The film, which will be produced by L.A.-based production and finance company 28 Entertainment, follows the Country Music Hall of Famer's rise in the 1950s through the 1970s, chronicling his struggles with alcohol and substance abuse, his turbulent seven-year marriage to singer Tammy Wynette and his marriage to Nancy Jones, who he credited with saving him from his demons.
Wenkus, who worked closely with the George Jones Estate, is finalizing the script after doing extensive research, conducting dozens of interviews and collaborating with Jones' widow, Nancy Jones, who is executive producing the film. 28 Entertainment’s Brian A. Hoffman along with the original writer, Dennis Baxter, are producing the project alongside Wenkus. The producers -- who spent time with the country star in his later years (he died in 2013 at the age of 81) -- are introducing the project at the Cannes film market and are looking to attach talent shortly. .

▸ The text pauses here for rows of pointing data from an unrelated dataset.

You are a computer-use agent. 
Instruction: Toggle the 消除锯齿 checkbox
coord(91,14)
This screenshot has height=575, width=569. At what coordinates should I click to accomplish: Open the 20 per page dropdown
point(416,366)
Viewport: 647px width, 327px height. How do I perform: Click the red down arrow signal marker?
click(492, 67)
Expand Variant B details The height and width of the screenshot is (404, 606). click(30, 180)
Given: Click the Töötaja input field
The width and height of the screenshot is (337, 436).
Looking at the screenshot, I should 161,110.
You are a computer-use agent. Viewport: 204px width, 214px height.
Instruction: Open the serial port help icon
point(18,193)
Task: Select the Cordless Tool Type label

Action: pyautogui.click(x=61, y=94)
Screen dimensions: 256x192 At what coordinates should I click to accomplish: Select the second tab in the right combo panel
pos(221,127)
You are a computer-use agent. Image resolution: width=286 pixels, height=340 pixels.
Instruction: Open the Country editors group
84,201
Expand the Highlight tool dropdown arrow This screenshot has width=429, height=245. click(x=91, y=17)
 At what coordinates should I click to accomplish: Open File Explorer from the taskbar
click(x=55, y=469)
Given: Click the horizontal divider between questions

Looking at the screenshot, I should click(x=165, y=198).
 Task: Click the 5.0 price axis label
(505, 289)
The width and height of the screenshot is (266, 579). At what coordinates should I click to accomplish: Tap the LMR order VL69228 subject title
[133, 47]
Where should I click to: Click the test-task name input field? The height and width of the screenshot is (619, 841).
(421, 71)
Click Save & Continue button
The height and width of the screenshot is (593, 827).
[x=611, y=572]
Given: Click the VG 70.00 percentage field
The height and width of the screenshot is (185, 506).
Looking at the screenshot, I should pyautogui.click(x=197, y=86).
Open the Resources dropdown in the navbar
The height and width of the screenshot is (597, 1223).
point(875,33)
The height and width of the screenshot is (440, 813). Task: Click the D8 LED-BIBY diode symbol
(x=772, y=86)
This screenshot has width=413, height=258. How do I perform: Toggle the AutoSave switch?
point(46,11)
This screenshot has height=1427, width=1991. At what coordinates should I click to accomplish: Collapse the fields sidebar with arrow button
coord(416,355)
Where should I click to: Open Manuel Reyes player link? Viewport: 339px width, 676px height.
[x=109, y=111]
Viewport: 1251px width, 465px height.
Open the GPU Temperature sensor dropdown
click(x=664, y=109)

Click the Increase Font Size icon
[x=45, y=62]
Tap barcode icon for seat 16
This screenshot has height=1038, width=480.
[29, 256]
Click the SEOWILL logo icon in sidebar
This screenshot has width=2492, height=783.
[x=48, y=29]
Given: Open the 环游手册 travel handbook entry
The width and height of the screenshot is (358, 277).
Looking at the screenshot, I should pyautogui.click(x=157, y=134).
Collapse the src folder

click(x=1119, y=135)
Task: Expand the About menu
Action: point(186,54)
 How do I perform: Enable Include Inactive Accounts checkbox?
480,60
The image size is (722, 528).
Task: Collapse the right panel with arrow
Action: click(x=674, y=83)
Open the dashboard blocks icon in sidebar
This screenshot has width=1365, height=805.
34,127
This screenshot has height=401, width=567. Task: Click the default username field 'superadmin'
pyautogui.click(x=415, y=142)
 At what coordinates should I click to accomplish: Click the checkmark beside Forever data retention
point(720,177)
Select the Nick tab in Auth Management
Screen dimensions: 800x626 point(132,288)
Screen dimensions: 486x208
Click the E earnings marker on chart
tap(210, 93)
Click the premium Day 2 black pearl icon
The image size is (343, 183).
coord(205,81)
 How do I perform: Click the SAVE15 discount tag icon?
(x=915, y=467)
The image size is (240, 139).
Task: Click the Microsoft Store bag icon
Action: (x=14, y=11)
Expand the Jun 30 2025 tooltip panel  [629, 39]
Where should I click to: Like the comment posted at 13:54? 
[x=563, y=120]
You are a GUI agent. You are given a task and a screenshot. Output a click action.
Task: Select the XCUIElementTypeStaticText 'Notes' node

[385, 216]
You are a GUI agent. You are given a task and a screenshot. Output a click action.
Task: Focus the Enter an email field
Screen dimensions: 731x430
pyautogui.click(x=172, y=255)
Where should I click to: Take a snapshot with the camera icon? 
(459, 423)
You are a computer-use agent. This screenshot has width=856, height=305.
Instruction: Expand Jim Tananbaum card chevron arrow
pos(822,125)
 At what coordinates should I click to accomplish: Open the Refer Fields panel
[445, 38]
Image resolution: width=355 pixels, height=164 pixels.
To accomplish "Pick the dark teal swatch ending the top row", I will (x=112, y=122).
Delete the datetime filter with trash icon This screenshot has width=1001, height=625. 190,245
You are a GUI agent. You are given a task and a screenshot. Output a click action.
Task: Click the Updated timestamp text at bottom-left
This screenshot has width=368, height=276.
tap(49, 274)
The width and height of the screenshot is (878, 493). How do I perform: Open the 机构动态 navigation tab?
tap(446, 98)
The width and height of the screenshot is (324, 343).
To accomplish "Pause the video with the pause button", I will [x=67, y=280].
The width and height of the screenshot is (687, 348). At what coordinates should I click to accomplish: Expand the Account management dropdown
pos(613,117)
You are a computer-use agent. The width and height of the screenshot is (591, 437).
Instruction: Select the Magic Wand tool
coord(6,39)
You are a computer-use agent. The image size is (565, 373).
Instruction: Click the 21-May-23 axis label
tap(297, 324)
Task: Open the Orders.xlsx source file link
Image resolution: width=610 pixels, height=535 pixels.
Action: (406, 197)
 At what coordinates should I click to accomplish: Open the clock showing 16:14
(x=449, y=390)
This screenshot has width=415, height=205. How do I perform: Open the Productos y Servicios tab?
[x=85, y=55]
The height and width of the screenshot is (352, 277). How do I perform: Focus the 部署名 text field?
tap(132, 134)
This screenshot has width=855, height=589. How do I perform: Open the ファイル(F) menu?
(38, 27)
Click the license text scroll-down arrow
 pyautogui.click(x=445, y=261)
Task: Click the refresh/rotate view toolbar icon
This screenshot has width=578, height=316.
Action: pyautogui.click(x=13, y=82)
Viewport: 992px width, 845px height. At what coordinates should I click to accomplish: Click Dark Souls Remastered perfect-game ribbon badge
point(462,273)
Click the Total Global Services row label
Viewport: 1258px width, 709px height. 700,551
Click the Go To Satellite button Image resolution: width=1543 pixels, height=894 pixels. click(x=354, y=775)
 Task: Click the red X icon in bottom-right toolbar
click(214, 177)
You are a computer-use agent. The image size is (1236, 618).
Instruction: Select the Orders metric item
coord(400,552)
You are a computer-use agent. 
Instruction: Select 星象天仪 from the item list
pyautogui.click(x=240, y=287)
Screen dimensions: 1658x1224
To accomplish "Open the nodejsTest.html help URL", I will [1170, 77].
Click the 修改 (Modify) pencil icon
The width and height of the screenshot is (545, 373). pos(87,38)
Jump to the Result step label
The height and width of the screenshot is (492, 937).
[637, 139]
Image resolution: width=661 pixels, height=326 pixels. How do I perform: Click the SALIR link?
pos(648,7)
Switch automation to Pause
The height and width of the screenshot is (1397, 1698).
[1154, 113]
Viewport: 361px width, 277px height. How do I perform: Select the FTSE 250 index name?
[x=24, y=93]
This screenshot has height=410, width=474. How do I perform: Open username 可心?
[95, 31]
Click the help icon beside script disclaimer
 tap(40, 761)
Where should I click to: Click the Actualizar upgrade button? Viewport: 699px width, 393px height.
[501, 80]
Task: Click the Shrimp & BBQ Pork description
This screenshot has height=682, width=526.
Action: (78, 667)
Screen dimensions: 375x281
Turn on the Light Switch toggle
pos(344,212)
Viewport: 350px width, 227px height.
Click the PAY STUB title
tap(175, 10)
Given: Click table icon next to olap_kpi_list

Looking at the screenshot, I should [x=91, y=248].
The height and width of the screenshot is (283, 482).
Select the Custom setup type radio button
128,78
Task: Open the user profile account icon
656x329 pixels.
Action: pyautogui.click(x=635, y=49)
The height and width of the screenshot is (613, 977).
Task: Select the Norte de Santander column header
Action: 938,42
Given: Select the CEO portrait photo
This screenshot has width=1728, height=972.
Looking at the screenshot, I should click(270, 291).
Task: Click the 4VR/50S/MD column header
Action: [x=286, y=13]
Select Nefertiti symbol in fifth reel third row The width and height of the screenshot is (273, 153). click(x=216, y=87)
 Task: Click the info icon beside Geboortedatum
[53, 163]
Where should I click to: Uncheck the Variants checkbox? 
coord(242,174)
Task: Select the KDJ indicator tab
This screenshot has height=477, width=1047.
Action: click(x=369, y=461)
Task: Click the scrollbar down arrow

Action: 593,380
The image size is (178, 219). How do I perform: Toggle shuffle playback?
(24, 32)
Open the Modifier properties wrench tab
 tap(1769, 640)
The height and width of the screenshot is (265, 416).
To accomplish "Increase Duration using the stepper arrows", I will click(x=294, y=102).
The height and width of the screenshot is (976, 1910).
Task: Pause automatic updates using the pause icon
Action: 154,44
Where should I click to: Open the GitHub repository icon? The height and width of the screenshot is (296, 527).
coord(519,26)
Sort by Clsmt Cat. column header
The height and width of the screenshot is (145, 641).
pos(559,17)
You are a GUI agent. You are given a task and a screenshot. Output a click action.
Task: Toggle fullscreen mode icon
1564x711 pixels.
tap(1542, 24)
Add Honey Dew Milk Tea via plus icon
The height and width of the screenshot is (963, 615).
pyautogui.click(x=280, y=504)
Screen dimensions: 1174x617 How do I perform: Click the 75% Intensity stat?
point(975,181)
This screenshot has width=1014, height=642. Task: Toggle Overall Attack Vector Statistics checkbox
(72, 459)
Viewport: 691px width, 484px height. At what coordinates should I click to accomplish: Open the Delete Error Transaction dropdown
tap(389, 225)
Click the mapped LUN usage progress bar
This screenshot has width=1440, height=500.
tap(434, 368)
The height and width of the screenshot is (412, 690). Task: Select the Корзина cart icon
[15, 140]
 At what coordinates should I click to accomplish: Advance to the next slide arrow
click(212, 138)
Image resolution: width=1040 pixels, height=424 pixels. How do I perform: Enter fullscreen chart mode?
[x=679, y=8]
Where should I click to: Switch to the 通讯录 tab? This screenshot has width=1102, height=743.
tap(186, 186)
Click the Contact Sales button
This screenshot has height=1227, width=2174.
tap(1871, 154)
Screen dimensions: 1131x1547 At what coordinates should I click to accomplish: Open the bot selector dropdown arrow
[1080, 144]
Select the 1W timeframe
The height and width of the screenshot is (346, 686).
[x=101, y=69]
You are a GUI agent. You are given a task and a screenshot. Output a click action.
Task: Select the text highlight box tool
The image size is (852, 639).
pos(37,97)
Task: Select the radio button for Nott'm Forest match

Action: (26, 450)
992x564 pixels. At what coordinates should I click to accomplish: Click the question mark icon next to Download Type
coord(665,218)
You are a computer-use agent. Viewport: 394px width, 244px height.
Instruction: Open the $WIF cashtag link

“We are very excited about moving into the next phase of bringing George’s remarkable life to the big screen," Hoffman said. "We are thrilled that so many talented people have shown a great deal of interest in this project."
Wenkus did similarly exhaustive research while writing the long-gestating Straight Outta Compton, which will by released by Universal on Aug. 14.
Known as "No-Show Jones" and "The Possum," Jones was best-known for sorrowful ballads like "He Stopped Loving Her Today" and "She Thinks I Still Care." But he also spawned such fun hits as "White Lightning” and "The Race Is On.”
The project's movement forward coincides with a new George Jones Museum, which opened in Nashville on April 23, bringing new attention to the country music star whose career spanned six decades.
Jones was inducted into the Country Music Hall of Fame in 1992, named a Kennedy Center Honoree in 2008 and received a Lifetime Achievement Grammy in 2012.
28 Entertainment is currently developing Code Name: Johnny Walker, based on a New York Times best-seller about an Iraqi who fought with the U.S. Navy SEALS.